The vancomycin--sometimes it is a 2 hour time period, other times more like 3-4 hours....patient depending. So I am unclear on what was wrong. It ran over 3 hours.....and unless someone cleared the history of the machine, can be proven.
Warfarin would not be in my mind a drug of choice for a drug addict. Even so, that you found a pill on the floor is not something that I would see as being your issue.
An LPN should not be directing your clinical work. It is the one constant in most every state's scope of practice for LPN's.
IT at the facility can in fact see that you were flagging meds--you leave a footprint every time you are on a computer. So a bit difficult to be in a room and on the computer at the same time....unless you were on a WOW, and even then, it is a little far fetched--along with the medication administration unit. If you were not getting meds out, not sure how you would get them.
All of this sounds like tremendous mis-communication issues. Most of which can be proved by the machinery that you used. And I get a little perplexed at the lengths some schools will go through to have someone re-take and pay more tuition for foolishness.
I would think hard about where to go from here. Talk to the malpractice carrier. Talk to your academic advisor. At that point, I would think about switching schools if what you are hearing from the school sounds crazy to you. In thinking about new schools, go and talk with them. DO NOT trash the clinical experience, just that it was not in line with how you envision your future practice to be. Ask what are transferrable credits.
And a completely off the cuff--some states allow a nursing student after their first _____ years to sit for the LPN NCLEX-PN. If LPN's are hired in hospitals in your area, and that is where you want to be, maybe go that route, and do an LPN to RN bridge. Especially since you already have the general education portion of your degree done.
Wishing you the best.
I'm in Canada so most everything is paper based. I can't access the MAR or nurse notes to provide evidence that I didn't do what I'm accused of. The Vancomycin was hung up at 0040 but the LPN found it beeping at around 0330. She said it had run dry and was going at a rate of 667 mL/hr. It was a 500 mL bag + 85 mL solution added. That's why I said it makes no sense. It couldn't have been running at 667 mL/hr because it would have finished in less than an hour not 3 hours. I brought up the patient was a drug user because we couldn't identify what the pill was beyond that it was round and orange. It had gotten wet so was very dissolved. They had been previously found hooking things up to their PICC, burnt spoons in the room, used syringes, etc.

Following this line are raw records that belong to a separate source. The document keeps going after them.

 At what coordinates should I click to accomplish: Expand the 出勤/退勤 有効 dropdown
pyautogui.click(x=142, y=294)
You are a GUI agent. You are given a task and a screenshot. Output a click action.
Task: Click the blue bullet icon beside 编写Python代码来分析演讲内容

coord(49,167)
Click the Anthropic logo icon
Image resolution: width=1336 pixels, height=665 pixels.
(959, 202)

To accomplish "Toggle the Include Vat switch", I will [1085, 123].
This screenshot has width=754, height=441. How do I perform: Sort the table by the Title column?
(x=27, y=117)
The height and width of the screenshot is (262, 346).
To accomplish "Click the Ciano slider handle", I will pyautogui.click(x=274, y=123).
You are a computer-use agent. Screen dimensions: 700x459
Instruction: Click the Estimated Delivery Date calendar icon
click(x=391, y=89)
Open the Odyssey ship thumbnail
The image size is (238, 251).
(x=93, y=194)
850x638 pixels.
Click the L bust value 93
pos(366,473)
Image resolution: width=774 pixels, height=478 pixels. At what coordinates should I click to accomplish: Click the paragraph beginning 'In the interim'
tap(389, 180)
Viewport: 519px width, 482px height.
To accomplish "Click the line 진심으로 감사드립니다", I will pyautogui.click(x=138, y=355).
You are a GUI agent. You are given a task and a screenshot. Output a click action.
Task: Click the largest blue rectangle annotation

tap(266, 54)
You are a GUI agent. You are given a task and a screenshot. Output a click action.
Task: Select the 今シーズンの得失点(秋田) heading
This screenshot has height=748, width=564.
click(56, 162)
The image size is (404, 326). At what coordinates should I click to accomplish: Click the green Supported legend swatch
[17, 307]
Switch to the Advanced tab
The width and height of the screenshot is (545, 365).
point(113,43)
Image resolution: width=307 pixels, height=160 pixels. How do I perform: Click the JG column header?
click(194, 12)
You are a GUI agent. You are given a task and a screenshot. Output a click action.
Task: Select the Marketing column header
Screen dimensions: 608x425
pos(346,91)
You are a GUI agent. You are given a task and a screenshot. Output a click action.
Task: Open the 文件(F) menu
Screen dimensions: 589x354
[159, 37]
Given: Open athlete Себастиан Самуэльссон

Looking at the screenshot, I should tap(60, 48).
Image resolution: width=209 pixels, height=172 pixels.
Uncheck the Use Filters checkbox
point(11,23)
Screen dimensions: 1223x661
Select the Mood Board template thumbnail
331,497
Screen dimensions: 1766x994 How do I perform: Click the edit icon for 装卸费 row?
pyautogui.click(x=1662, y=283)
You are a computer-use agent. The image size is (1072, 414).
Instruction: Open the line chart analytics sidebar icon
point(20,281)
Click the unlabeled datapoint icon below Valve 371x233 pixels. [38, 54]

Thanks for answering. It kind of sucks because I can't back on the unit. This means I can't ask for other nurses I've worked with to provide a statement of my performance or to show that no medications were administered. I'm not the perfect student, but I've been improving and had received favourable feedback from the other nurses I had worked with.
Do you happen to know if states that allow nursing students to take the LPN exam will let Canadian students take it? I've been trying to find out, but the only state I've found so far is Florida and it isn't really clear on whether it would be considered equivalent.